Assigned task: Please restate exactly what appears in the records below from the first line to the line where "Click the Samples/CH input field" is, that line included.

────────────────

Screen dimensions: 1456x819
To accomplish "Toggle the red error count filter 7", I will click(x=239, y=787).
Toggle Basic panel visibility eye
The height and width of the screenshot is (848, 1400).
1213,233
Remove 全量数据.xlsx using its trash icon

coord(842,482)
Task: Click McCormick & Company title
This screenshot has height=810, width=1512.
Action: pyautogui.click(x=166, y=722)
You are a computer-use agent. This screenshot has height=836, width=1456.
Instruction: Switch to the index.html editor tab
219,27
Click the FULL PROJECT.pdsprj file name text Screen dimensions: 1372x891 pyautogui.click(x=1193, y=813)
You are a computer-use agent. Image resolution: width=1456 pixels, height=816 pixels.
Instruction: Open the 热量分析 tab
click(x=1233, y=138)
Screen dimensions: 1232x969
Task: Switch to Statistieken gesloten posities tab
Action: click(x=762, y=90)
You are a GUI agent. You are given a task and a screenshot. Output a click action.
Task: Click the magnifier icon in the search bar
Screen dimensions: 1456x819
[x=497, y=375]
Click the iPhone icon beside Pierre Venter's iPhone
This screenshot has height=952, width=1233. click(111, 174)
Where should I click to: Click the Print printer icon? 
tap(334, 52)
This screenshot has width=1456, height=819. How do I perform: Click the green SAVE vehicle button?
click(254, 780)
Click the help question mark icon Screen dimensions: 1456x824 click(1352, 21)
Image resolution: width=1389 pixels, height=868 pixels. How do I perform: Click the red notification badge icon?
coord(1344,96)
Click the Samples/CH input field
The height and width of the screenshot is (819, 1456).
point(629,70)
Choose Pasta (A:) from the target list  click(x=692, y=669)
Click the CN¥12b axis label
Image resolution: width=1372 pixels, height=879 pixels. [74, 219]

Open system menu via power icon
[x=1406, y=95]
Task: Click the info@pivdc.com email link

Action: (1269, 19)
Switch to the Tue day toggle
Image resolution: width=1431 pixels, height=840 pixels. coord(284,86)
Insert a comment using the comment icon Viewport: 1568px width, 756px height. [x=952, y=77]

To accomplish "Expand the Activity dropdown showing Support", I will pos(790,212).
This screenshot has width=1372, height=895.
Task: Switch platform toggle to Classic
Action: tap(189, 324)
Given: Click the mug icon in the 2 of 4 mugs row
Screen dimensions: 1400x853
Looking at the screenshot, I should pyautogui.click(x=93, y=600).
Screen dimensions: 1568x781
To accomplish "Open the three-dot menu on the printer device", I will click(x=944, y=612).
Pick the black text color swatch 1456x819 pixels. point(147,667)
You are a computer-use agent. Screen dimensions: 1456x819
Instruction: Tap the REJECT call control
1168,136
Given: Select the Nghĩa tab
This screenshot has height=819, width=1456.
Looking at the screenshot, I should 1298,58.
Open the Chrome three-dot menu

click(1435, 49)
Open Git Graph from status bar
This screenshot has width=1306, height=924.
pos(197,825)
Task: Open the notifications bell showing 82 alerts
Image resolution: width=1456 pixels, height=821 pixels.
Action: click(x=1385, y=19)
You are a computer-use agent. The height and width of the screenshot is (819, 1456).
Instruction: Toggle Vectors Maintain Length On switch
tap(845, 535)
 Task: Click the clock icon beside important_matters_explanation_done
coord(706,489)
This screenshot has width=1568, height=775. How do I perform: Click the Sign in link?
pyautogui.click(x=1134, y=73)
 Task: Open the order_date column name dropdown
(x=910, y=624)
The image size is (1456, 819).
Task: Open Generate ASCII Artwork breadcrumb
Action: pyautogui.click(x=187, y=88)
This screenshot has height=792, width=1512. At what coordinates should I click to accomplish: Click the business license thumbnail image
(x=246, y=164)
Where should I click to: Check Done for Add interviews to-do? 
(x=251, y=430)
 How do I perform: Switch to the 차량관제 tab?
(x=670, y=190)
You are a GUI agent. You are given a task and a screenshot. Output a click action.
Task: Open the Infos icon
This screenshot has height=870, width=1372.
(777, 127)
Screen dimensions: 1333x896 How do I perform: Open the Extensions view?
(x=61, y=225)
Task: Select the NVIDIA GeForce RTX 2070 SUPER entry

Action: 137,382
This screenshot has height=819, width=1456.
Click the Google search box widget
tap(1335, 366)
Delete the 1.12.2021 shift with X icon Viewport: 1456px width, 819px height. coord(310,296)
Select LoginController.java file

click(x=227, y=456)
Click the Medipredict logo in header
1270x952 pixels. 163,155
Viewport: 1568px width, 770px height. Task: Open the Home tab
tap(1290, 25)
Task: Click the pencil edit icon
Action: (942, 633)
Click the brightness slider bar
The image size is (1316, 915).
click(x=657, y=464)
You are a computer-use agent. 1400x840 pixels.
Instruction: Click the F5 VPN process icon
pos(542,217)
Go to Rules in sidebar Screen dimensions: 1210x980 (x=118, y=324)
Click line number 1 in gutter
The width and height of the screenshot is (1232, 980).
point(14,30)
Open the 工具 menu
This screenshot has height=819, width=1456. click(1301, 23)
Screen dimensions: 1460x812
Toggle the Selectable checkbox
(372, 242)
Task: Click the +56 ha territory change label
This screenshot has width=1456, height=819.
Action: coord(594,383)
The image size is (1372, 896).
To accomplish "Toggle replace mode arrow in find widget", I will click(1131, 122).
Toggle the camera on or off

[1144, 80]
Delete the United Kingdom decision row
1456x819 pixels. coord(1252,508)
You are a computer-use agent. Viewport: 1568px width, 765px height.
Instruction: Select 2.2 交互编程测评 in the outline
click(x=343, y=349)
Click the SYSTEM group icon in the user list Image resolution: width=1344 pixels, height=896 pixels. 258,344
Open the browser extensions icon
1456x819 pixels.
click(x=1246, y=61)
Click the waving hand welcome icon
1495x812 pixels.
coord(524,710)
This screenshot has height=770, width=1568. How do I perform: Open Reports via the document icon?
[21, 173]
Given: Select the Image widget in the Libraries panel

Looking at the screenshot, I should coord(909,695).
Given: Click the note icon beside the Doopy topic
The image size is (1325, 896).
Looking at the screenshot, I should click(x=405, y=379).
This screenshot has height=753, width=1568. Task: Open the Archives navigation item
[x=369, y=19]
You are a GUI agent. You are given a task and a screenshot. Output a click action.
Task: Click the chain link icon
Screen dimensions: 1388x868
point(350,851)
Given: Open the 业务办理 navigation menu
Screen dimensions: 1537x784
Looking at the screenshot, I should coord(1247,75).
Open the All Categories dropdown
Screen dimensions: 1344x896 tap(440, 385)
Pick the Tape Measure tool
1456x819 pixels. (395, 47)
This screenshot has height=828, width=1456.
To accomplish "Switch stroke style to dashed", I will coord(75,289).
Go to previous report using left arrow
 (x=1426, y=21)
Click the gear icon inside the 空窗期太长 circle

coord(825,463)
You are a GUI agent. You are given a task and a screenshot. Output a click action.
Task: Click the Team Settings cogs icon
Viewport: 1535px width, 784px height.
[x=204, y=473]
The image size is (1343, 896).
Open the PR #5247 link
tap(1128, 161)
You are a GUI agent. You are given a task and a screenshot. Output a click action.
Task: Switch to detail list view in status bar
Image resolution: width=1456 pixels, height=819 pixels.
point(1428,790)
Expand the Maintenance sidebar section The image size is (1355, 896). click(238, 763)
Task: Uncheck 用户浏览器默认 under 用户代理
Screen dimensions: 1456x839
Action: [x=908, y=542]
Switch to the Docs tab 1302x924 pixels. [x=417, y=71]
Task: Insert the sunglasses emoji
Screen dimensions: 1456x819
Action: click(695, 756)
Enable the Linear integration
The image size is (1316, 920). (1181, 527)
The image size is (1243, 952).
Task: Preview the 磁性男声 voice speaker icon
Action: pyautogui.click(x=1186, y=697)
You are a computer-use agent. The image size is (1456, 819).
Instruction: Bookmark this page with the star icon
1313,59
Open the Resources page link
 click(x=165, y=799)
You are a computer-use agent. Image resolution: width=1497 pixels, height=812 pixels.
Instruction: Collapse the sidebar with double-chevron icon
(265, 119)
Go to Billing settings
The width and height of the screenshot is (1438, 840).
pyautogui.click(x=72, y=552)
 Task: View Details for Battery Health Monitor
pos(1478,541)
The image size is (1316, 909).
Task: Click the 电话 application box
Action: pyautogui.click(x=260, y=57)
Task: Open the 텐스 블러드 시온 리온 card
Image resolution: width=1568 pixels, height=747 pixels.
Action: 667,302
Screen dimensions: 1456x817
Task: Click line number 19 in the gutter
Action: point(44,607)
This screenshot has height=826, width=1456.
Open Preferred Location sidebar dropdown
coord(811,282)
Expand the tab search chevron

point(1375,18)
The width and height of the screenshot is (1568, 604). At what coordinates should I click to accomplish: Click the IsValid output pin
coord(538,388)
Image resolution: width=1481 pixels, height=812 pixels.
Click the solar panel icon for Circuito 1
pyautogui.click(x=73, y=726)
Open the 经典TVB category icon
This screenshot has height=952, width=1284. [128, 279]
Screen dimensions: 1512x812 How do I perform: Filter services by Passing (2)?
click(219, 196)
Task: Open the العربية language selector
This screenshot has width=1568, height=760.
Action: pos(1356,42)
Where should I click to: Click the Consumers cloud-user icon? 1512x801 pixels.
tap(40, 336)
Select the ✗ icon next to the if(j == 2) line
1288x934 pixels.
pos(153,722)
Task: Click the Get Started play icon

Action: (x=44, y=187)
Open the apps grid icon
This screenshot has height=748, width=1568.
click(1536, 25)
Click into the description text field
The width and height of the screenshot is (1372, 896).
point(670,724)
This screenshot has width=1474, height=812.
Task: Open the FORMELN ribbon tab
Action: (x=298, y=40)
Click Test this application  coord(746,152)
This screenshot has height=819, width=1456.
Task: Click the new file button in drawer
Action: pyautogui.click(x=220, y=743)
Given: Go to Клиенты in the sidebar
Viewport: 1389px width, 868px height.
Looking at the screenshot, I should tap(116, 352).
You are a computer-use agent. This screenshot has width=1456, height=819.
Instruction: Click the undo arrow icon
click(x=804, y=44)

────────────────

Exercise answer:
Screen dimensions: 1456x819
To accomplish "Toggle the red error count filter 7", I will click(x=239, y=787).
Toggle Basic panel visibility eye
The height and width of the screenshot is (848, 1400).
1213,233
Remove 全量数据.xlsx using its trash icon

coord(842,482)
Task: Click McCormick & Company title
This screenshot has height=810, width=1512.
Action: pyautogui.click(x=166, y=722)
You are a computer-use agent. This screenshot has height=836, width=1456.
Instruction: Switch to the index.html editor tab
219,27
Click the FULL PROJECT.pdsprj file name text Screen dimensions: 1372x891 pyautogui.click(x=1193, y=813)
You are a computer-use agent. Image resolution: width=1456 pixels, height=816 pixels.
Instruction: Open the 热量分析 tab
click(x=1233, y=138)
Screen dimensions: 1232x969
Task: Switch to Statistieken gesloten posities tab
Action: click(x=762, y=90)
You are a GUI agent. You are given a task and a screenshot. Output a click action.
Task: Click the magnifier icon in the search bar
Screen dimensions: 1456x819
[x=497, y=375]
Click the iPhone icon beside Pierre Venter's iPhone
This screenshot has height=952, width=1233. click(111, 174)
Where should I click to: Click the Print printer icon? 
tap(334, 52)
This screenshot has width=1456, height=819. How do I perform: Click the green SAVE vehicle button?
click(254, 780)
Click the help question mark icon Screen dimensions: 1456x824 click(1352, 21)
Image resolution: width=1389 pixels, height=868 pixels. How do I perform: Click the red notification badge icon?
coord(1344,96)
Click the Samples/CH input field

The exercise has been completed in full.